Whenever a person dies in a townland no work is done till the body is interred.—(p. 28.)

Saint Peter's, Athlone, county Roscommon.

The ridiculous notions of the existence of fairies and witches obtain implicit belief in the minds of the ignorant who are extremely superstitious, and the number of absurd stories told on this subject among them, received with incredible avidity, repeated and believed, however inconsistent with reason and common sense, is hardly to be credited. . . . . . The collection of people called patterns, more properly denominated patrons, being originally assemblies of people met together with their priest for prayers, and the religious adoration to be paid to the Trinity who are considered the patrons of the places where these are held; at which there is necessarily some holy well or other local object tending to call forth the attendant's devotion.
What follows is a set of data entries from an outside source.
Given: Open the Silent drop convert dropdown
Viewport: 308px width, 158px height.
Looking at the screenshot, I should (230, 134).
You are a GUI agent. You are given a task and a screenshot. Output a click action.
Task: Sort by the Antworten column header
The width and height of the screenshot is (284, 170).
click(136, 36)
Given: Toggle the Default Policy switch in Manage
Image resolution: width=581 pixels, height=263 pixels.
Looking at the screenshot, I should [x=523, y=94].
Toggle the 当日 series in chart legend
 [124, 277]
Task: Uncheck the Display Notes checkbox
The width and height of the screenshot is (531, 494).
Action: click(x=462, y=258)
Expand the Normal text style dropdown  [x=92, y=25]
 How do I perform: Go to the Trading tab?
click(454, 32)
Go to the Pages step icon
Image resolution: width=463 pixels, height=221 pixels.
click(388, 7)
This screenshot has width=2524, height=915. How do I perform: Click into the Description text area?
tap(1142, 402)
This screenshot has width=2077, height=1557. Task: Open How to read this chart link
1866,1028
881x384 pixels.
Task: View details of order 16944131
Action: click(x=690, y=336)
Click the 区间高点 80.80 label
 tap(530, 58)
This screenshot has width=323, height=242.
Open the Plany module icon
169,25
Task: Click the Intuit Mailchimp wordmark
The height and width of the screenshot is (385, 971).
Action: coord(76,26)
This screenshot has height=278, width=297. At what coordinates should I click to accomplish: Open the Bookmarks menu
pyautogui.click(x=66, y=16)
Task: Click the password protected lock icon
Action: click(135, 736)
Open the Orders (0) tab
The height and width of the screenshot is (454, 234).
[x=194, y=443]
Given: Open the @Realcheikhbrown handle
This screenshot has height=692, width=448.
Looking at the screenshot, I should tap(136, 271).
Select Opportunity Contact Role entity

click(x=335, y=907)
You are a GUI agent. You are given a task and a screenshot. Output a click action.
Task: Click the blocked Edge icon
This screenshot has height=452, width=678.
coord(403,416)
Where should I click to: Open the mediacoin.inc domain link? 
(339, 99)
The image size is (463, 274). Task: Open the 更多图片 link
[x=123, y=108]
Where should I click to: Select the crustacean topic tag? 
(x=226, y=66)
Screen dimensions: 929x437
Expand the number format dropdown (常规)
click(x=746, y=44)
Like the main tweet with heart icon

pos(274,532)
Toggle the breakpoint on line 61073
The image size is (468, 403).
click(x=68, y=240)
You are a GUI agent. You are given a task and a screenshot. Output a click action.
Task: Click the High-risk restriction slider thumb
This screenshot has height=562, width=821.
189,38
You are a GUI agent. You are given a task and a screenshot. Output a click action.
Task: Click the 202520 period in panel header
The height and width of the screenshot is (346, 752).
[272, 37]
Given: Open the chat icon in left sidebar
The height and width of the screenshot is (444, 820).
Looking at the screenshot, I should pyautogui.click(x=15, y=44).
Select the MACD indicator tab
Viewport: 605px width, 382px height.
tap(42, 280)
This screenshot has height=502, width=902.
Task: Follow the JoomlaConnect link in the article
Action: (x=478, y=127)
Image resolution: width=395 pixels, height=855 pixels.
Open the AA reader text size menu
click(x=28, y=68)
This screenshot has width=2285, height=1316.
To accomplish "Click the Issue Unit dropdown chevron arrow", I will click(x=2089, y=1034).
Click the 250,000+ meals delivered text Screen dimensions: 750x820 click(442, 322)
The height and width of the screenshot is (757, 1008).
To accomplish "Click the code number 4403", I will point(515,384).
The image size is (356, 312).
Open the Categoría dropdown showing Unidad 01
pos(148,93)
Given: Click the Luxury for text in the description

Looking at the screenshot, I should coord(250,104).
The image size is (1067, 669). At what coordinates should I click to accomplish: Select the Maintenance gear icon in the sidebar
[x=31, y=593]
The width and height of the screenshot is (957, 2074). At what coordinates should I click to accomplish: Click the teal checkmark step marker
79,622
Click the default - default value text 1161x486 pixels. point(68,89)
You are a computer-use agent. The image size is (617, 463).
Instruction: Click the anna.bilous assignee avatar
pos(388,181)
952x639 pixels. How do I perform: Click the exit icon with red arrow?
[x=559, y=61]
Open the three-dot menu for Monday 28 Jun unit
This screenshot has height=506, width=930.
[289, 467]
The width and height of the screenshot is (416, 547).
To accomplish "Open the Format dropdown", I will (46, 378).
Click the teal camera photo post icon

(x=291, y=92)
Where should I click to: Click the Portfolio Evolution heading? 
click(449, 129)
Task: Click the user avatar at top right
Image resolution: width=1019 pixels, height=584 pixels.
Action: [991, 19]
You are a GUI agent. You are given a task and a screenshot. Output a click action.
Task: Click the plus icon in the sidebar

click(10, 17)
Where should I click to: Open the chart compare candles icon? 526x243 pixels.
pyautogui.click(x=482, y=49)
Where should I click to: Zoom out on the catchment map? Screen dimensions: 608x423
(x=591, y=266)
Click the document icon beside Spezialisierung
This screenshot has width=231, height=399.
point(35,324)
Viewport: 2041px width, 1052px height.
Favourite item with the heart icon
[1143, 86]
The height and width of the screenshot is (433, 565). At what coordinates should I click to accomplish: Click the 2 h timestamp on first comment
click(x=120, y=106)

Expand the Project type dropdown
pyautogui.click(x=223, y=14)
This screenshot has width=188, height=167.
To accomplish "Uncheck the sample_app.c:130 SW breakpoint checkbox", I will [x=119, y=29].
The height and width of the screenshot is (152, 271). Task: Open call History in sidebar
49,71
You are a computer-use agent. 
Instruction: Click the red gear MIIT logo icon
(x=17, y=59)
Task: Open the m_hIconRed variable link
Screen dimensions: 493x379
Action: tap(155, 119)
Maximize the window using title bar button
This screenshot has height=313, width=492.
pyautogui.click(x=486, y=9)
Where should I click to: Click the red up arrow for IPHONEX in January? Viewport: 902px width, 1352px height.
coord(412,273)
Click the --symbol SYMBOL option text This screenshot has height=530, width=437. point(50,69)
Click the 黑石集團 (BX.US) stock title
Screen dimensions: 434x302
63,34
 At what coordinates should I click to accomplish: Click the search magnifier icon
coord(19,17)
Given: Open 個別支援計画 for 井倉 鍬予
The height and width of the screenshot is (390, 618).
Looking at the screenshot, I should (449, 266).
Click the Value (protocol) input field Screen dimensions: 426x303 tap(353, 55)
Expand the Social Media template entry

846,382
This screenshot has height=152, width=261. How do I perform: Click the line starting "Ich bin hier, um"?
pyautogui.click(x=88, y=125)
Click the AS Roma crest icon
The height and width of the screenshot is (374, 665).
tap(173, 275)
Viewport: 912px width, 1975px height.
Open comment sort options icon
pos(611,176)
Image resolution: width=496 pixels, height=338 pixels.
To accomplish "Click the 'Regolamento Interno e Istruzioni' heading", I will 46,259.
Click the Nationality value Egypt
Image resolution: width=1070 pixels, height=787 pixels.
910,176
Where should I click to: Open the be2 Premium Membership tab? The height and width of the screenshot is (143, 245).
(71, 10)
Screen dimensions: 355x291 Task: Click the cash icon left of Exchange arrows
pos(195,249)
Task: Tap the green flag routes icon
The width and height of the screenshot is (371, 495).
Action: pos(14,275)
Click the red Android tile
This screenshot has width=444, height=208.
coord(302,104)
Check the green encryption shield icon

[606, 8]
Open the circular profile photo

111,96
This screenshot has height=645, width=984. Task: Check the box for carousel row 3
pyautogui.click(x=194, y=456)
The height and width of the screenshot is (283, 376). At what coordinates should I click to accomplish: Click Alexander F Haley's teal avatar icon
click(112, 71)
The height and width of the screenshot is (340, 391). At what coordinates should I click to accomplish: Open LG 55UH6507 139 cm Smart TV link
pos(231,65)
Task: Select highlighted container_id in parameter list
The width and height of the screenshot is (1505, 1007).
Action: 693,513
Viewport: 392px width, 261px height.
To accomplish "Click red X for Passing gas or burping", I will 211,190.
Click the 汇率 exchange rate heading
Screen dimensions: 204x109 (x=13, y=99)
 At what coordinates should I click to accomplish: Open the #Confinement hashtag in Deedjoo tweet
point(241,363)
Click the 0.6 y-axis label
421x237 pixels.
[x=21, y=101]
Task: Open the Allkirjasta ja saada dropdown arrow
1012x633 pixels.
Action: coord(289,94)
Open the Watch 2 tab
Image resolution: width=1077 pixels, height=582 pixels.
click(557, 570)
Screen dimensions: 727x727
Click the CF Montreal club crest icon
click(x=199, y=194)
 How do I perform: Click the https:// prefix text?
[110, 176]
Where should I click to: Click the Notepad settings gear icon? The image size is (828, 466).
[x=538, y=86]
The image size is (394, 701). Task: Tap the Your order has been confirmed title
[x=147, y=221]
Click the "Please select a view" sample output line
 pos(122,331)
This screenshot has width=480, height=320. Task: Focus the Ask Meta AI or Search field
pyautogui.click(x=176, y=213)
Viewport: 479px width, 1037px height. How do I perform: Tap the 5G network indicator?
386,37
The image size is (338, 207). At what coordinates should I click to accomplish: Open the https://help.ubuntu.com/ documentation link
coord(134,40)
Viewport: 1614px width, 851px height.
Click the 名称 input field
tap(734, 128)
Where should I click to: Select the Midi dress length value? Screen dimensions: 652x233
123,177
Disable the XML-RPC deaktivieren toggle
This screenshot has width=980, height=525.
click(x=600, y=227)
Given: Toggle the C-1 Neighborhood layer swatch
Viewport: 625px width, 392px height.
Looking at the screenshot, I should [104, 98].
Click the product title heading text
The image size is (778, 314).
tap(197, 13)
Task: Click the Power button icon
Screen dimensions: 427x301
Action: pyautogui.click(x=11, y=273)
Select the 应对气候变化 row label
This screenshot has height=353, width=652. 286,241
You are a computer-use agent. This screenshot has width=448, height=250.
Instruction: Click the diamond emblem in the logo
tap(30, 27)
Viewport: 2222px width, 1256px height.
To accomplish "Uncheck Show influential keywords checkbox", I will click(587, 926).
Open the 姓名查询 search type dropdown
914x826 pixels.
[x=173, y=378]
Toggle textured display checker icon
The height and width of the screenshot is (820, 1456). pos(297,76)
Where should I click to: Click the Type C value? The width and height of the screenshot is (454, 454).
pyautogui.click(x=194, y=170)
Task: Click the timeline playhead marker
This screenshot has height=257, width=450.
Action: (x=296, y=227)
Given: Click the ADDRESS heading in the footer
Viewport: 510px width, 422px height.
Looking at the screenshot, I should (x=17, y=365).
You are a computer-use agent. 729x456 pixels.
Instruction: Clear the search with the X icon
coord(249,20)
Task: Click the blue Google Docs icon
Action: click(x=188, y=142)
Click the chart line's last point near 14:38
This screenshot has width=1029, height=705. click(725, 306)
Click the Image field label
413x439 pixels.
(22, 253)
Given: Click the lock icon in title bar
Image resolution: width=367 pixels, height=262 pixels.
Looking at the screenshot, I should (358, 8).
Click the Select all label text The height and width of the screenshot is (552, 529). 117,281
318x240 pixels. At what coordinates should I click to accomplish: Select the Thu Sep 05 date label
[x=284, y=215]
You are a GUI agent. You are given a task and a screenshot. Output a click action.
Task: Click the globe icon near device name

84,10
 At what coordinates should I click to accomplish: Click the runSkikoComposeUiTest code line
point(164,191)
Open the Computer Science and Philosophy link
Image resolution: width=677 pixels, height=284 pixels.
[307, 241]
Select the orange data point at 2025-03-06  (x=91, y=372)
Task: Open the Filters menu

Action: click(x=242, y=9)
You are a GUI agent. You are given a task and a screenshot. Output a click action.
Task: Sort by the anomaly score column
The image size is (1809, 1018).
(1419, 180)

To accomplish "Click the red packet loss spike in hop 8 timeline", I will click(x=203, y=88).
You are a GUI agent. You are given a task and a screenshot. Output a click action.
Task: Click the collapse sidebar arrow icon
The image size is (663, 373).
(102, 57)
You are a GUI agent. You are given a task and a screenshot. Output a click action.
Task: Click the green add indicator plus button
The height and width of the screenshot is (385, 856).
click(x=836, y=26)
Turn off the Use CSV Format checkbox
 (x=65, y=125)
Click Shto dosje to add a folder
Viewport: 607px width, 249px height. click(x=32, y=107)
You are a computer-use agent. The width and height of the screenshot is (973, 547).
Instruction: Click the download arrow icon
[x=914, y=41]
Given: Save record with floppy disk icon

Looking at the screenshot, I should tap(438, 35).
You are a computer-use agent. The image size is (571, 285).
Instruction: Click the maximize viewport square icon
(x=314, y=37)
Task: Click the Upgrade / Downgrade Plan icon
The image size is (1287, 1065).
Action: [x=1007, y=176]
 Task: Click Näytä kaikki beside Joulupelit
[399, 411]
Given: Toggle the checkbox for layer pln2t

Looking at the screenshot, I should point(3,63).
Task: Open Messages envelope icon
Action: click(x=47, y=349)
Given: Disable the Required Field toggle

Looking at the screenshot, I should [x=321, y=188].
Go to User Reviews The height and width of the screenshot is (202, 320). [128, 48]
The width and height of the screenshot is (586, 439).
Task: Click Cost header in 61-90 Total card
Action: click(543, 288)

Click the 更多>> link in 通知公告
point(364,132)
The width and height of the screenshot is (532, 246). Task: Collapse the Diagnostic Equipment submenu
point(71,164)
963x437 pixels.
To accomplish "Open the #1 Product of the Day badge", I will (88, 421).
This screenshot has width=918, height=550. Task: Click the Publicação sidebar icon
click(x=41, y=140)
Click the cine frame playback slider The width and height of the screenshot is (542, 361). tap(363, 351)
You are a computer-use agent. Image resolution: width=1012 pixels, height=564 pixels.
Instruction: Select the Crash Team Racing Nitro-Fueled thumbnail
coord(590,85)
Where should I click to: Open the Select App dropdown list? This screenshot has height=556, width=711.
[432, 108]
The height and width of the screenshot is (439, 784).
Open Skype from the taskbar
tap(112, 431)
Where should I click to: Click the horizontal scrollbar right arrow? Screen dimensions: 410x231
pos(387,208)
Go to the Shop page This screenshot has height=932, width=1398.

At these places are always erected booths or tents as in fairs for selling whiskey, beer, and ale, at which pipers and fiddlers do not fail to attend, and the remainder of the day and night (after their religious performance is over, and the priest withdrawn) is spent in singing, dancing, and drinking to excess. . . . . Such places are frequently chosen for the scenes of pitched battles fought with cudgels by parties not only of parishes but of counties, set in formal array against each other to revenge some real or supposed injury.—(pp. 72-73.)

May bushes are set up at the doors of the peasants on the last day of April, and the eve of St. John the Baptist is as constantly celebrated with bonfires here as in any other part of Ireland. . . . . . . Flowers are gathered by the peasantry and strewed before their doors.